(Dataset entries)

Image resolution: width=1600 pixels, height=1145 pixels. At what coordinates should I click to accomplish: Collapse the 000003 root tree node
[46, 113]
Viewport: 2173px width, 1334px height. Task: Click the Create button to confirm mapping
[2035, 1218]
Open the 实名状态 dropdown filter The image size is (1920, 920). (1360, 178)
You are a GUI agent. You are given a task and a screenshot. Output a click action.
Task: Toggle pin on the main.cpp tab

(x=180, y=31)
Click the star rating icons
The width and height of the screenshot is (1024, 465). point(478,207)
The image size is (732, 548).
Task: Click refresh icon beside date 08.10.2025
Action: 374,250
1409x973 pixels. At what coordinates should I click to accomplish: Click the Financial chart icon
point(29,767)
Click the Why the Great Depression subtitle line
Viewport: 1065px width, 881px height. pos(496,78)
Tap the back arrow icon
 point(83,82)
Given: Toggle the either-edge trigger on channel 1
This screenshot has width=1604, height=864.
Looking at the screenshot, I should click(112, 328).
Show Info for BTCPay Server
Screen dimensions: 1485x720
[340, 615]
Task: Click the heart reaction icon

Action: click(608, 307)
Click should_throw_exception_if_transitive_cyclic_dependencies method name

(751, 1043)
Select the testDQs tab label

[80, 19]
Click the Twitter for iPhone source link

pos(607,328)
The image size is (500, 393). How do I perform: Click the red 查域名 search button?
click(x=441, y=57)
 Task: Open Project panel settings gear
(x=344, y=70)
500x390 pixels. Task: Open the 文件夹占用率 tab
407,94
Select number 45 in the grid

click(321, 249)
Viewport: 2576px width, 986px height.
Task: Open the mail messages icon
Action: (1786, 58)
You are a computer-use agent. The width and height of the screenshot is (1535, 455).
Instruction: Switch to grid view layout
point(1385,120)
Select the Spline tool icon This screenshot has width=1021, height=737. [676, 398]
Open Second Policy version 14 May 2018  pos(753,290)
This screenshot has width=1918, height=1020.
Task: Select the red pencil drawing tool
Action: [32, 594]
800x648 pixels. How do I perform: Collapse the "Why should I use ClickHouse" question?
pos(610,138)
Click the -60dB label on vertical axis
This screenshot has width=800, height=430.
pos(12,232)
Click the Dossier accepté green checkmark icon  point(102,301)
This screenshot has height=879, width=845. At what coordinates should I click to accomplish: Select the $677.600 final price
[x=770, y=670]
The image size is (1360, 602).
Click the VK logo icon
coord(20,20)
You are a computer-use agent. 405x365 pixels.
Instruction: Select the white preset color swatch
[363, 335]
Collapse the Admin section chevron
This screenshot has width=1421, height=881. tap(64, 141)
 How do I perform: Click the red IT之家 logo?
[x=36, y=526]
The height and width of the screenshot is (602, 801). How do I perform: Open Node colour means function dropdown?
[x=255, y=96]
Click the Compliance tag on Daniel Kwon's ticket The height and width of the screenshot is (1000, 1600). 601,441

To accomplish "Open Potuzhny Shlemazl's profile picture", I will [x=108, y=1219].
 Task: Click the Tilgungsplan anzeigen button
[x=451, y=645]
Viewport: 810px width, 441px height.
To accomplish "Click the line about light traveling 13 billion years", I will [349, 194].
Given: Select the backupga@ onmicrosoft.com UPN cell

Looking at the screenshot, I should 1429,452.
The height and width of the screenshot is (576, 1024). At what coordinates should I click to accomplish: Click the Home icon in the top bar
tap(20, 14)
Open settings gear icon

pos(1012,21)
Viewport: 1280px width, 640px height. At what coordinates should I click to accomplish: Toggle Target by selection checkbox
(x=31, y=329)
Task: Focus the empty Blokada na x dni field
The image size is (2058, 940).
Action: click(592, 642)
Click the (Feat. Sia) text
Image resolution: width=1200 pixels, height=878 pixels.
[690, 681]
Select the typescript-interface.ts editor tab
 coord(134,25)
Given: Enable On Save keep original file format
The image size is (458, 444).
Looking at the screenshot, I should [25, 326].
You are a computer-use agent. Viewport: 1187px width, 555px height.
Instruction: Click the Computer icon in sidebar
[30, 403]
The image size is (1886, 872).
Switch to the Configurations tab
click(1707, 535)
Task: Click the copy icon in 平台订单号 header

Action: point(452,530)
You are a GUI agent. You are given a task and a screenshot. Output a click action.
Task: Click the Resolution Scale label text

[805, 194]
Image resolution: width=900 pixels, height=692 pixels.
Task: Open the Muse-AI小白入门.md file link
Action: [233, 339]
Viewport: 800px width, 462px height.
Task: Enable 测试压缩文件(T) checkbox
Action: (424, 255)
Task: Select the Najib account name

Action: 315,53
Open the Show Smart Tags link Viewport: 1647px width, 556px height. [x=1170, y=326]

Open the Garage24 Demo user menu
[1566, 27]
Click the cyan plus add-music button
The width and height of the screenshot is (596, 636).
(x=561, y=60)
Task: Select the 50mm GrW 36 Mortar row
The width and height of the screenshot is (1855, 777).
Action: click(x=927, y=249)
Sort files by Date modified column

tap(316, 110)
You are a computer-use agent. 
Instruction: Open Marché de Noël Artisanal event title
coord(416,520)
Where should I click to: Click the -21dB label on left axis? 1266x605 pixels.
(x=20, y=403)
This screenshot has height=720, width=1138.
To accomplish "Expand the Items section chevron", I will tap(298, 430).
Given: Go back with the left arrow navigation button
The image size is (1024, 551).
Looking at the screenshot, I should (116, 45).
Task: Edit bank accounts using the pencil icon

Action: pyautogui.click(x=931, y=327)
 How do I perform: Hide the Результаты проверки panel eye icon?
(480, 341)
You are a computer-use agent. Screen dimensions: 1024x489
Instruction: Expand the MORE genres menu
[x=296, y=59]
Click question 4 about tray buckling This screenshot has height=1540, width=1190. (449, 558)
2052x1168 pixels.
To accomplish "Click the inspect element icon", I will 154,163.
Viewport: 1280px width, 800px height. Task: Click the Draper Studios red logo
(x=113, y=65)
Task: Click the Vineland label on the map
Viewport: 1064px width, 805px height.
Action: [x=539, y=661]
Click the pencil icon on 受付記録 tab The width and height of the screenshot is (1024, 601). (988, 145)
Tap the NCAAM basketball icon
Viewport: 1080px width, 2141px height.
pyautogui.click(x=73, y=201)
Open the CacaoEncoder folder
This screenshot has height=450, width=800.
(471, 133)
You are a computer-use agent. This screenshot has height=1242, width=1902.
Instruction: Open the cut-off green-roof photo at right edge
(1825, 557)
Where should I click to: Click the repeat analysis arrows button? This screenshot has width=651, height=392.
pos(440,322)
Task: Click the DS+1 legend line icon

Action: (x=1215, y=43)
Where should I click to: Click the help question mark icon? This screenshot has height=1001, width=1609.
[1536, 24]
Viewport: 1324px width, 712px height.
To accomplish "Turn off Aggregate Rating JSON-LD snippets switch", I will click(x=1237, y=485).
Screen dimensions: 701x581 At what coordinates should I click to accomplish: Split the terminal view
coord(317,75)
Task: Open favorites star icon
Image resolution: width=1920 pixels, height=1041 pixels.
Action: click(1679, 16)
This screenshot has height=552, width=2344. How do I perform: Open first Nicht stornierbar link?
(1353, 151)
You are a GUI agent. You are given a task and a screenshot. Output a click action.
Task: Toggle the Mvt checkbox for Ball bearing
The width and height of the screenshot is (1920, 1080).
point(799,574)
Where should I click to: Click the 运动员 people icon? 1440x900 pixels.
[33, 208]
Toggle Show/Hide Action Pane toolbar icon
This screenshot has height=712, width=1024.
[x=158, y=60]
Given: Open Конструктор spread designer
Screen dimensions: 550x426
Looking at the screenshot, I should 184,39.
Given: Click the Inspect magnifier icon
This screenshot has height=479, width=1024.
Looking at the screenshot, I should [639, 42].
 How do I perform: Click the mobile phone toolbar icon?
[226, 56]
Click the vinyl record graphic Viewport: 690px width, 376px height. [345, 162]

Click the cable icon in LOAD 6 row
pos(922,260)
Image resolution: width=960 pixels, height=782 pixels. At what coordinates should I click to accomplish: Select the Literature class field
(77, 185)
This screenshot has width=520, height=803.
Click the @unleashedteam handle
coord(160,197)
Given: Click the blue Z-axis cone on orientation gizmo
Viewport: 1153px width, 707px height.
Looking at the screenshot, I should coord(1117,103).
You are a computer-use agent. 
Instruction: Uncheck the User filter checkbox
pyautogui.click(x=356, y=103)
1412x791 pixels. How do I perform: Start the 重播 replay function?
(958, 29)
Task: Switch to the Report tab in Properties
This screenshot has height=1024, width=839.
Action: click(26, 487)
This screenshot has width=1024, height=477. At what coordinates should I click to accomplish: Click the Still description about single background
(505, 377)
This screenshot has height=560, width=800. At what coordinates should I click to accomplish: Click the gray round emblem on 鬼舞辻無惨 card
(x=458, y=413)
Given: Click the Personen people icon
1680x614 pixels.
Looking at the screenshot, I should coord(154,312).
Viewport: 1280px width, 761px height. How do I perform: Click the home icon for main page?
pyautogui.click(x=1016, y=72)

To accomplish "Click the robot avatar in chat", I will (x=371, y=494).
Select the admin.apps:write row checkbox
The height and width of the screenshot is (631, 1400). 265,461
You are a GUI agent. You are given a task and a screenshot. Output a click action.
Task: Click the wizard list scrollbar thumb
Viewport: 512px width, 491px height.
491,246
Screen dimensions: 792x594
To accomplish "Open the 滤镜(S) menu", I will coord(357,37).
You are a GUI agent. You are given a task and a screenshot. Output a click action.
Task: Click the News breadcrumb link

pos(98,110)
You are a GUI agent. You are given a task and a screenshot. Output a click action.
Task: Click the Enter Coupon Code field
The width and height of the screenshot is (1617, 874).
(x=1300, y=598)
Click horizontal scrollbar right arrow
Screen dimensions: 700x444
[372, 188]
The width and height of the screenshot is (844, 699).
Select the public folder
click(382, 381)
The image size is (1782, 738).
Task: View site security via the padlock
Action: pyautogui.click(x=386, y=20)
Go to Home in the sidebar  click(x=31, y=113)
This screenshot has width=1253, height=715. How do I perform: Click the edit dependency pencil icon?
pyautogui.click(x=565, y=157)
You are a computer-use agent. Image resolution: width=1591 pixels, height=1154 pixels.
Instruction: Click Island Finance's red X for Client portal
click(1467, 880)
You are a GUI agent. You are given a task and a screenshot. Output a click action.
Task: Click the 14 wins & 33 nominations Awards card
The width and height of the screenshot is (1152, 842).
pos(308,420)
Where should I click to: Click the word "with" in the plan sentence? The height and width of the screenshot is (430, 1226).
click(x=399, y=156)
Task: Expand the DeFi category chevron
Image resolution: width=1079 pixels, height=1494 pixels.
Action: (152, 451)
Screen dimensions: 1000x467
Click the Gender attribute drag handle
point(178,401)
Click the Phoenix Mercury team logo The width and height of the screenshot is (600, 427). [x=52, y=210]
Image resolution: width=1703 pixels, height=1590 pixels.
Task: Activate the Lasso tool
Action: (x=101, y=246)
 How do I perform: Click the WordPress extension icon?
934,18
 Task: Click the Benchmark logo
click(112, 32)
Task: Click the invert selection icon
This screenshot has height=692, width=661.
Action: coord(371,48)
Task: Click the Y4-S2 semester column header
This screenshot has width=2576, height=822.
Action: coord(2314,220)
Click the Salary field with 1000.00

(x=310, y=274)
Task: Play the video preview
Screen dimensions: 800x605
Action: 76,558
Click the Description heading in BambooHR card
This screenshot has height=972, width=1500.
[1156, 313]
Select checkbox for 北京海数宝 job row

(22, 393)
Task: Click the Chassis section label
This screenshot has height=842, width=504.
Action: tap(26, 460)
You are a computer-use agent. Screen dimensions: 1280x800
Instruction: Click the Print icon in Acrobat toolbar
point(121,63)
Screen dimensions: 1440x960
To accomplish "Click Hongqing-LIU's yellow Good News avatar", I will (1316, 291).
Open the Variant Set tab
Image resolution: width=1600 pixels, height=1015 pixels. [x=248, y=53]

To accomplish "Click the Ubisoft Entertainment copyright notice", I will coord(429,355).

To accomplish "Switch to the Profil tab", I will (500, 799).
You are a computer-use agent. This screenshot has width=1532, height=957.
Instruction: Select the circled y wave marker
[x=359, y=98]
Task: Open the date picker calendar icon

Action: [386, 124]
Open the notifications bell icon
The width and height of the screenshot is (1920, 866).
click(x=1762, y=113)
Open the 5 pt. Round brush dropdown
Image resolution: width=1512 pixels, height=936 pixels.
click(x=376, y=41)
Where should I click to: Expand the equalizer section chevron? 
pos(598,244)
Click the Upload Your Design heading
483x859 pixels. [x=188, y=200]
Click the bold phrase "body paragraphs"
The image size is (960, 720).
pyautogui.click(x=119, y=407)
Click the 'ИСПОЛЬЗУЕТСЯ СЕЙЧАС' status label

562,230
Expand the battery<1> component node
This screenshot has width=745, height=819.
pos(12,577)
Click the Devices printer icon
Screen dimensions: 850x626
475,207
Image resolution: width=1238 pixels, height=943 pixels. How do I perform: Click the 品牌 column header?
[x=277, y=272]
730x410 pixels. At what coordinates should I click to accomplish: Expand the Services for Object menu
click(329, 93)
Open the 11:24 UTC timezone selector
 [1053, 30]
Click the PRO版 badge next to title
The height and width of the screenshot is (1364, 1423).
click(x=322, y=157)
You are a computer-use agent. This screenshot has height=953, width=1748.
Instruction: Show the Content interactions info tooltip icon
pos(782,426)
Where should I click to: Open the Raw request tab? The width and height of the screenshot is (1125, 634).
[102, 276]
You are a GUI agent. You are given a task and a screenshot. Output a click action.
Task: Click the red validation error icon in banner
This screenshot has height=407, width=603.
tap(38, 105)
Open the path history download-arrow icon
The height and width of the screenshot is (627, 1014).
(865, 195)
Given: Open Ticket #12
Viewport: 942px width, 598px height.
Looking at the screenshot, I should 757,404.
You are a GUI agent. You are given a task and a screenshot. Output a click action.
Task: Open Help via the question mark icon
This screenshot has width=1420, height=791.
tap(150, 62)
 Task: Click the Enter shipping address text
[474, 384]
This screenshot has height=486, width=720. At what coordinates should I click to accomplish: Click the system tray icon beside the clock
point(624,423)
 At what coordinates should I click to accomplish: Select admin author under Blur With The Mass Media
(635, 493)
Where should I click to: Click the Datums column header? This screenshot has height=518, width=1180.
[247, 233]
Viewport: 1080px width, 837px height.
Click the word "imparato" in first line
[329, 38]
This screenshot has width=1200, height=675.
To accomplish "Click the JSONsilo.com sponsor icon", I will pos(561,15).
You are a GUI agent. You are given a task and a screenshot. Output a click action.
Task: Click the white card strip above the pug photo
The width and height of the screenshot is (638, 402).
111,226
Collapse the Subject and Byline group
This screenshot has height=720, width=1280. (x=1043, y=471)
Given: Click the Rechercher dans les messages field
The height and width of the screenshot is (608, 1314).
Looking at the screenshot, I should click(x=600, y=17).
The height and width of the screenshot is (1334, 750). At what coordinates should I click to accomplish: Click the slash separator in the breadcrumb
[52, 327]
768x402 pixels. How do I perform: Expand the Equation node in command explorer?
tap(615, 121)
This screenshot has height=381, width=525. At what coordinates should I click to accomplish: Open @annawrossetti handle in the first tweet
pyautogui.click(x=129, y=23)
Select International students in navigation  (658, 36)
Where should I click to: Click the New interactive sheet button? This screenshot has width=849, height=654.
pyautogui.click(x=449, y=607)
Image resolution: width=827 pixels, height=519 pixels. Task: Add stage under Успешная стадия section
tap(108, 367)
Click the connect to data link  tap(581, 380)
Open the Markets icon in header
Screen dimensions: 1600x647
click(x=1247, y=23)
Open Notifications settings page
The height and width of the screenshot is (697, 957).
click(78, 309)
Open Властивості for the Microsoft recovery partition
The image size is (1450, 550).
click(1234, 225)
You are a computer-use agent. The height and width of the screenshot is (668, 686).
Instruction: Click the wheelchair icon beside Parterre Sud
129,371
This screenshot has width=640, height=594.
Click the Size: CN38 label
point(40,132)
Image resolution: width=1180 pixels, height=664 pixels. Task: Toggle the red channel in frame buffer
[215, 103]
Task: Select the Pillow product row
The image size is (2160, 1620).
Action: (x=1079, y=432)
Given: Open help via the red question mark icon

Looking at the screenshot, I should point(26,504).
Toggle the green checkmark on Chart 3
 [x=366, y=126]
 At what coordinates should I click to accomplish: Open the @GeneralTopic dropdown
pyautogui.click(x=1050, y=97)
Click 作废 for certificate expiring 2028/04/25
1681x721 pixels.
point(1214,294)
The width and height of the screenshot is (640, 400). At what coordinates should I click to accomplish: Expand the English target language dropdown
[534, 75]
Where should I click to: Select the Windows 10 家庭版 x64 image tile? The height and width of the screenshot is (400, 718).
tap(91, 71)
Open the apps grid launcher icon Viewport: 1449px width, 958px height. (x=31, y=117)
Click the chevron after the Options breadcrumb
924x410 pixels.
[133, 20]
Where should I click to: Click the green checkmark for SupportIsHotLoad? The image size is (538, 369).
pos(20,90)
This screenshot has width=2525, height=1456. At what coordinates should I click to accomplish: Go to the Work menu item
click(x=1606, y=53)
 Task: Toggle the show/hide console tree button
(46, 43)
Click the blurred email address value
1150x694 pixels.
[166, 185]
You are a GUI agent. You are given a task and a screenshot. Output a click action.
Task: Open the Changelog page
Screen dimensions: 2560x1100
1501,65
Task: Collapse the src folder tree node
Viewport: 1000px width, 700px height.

:: WHAT TO PRODUCE ::
Lines that contain "scrollbar" are the result; find them in the entries above and copy each one.

:: WRITTEN RESPONSE ::
Task: Click the wizard list scrollbar thumb
Click horizontal scrollbar right arrow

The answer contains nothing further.